Che sia stato il 25 luglio, con le sue fin troppo prevedibili conseguenze politiche e militari, a spingere e quasi costringere i tedeschi ad assicurarsi il controllo del territorio italiano, tanto è evidente che non si dovrebbe nemmeno discutere. Dal loro comportamento, e dalla rapidità con cui si mossero, si vedono chiaramente due cose: che si aspettavano, o almeno prevedevano, la crisi del regime fascista, e che non dubitarono nemmeno per un attimo sulle reali intenzioni di Badoglio e sul suo patetico "la guerra continua". Ai loro occhi era assolutamente evidente che l’Italia stava per passare nel campo angloamericano, né si può dire, alla luce dei fatti, che abbiano sospettato ingiustamente e a torto. Ma questo voleva dire, per loro, che gli angloamericani sarebbero arrivati senza colpo ferire fino alle Alpi, avrebbero piazzato le basi dei loro bombardieri a pochi chilometri dal cuore della Germania, e avrebbero potuto attaccare da tergo tutto il dispositivo tedesco nei Balcani, se avessero ritenuto opportuno farlo.
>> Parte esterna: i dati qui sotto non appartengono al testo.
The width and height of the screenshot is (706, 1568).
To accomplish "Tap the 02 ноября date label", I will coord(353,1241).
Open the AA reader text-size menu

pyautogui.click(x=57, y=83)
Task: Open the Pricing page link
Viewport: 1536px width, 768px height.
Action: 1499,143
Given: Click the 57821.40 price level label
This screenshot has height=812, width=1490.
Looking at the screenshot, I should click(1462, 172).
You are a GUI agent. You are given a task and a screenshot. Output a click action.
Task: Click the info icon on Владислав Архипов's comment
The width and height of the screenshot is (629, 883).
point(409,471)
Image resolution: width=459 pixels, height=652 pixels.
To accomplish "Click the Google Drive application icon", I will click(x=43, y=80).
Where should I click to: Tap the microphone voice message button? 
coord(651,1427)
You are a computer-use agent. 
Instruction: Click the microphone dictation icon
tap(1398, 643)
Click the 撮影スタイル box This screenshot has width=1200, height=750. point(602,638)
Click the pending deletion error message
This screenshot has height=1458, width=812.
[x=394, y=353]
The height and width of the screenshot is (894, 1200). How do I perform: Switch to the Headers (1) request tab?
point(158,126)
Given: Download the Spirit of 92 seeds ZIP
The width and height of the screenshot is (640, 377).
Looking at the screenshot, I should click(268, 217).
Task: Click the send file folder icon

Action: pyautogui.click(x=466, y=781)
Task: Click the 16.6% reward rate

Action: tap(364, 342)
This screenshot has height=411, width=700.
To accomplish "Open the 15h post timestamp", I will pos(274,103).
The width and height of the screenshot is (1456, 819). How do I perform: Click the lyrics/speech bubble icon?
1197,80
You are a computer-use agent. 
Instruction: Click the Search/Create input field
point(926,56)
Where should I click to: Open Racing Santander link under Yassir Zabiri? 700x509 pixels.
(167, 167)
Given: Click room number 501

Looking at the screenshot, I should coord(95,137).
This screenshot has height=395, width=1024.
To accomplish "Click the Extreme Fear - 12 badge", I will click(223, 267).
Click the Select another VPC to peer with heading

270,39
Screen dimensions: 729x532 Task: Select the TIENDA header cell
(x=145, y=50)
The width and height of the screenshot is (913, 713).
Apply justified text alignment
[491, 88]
Si trattava dunque di una mortale minaccia, e le misure che i tedeschi presero per fronteggiarla erano assolutamente indispensabili. Non le adottarono, peraltro, a cuor leggero né senza gravi conseguenze, di cui si resero subito conto. Nel suo diario, alla data del 9 settembre, Goebbels cita questa osservazione di Hitler: «Se avessimo 15, 20 divisioni intatte e di prima classe da gettare in Oriente, ci riuscirebbe senza dubbio di battere e respingere i sovietici. Ma queste 15, 20 divisioni oggi dobbiamo purtroppo impiegarle nel fronte italiano». In altre parole, i tedeschi si trovarono a scegliere: o sguarnivano pericolosamente il fronte orientale o abbandonavano il teatro italiano. Scelsero la prima ipotesi, che consideravano evidentemente meno nociva. Ma proprio dall'alto costo che consapevolmente pagarono si vede che altro non potevano fare.

Fatale conseguenza
Per intendere fino in fondo il senso di quello che avvenne, bisogna dunque considerare che la penetrazione tedesca con forze tali da neutralizzare facilmente l'esercito italiano fu una fatale conseguenza del 25 luglio, e del tentativo di portare l'Italia fuori dal conflitto, che ne era all'origine. Tentativo irrealizzabile, comunque e da chiunque fosse stato attuato. L’Italia non poteva uscire dalla guerra se non arrendendosi senza condizioni, (la formula inconditional surrender era fin d'allora ben nota) e quindi consegnando il suo territorio agli angloamericani: cosa, questa, che i tedeschi non potevano consentire senza suicidarsi. D'altra parte, è chiaro che la destituzione di Mussolini e la liquidazione del regime fascista trovano spiegazione -anche se non giustificazione- solo con il proposito di deporre le armi, o meglio di passare nel campo avverso: l'idea di un'Italia antifascista che prende il posto di quella fascista accanto alla Germania e contro gli occidentali è tanto grottesca che non si può nemmeno prendere in esame.

Da Tarvisio a Bologna
In questa prospettiva si vede bene che il 25 luglio conteneva già l'8 settembre, e che dunque al primo, e non al secondo, va fatta risalire l'origine di quello che De Felice definisce «vizio d'origine della Repubblica», e Galli della Loggia «morte della Patria». Si può obiettare che Badoglio avrebbe potuto fermare i tedeschi prima che varcassero i confini, e che se lo avesse fatto, nulla di irreparabile sarebbe avvenuto. Ma il nuovo governo si costituì nella giornata del 26, tenne la sua prima riunione il 27, e solo allora prese i primi elementari provvedimenti relativi alla sua stessa struttura, e al nuovo corso della vita nazionale. Nel frattempo, tutti i valichi di frontiera, a nord, a occidente e a oriente erano già in mano ai tedeschi, e una rilevante forza era passata al di qua delle Alpi.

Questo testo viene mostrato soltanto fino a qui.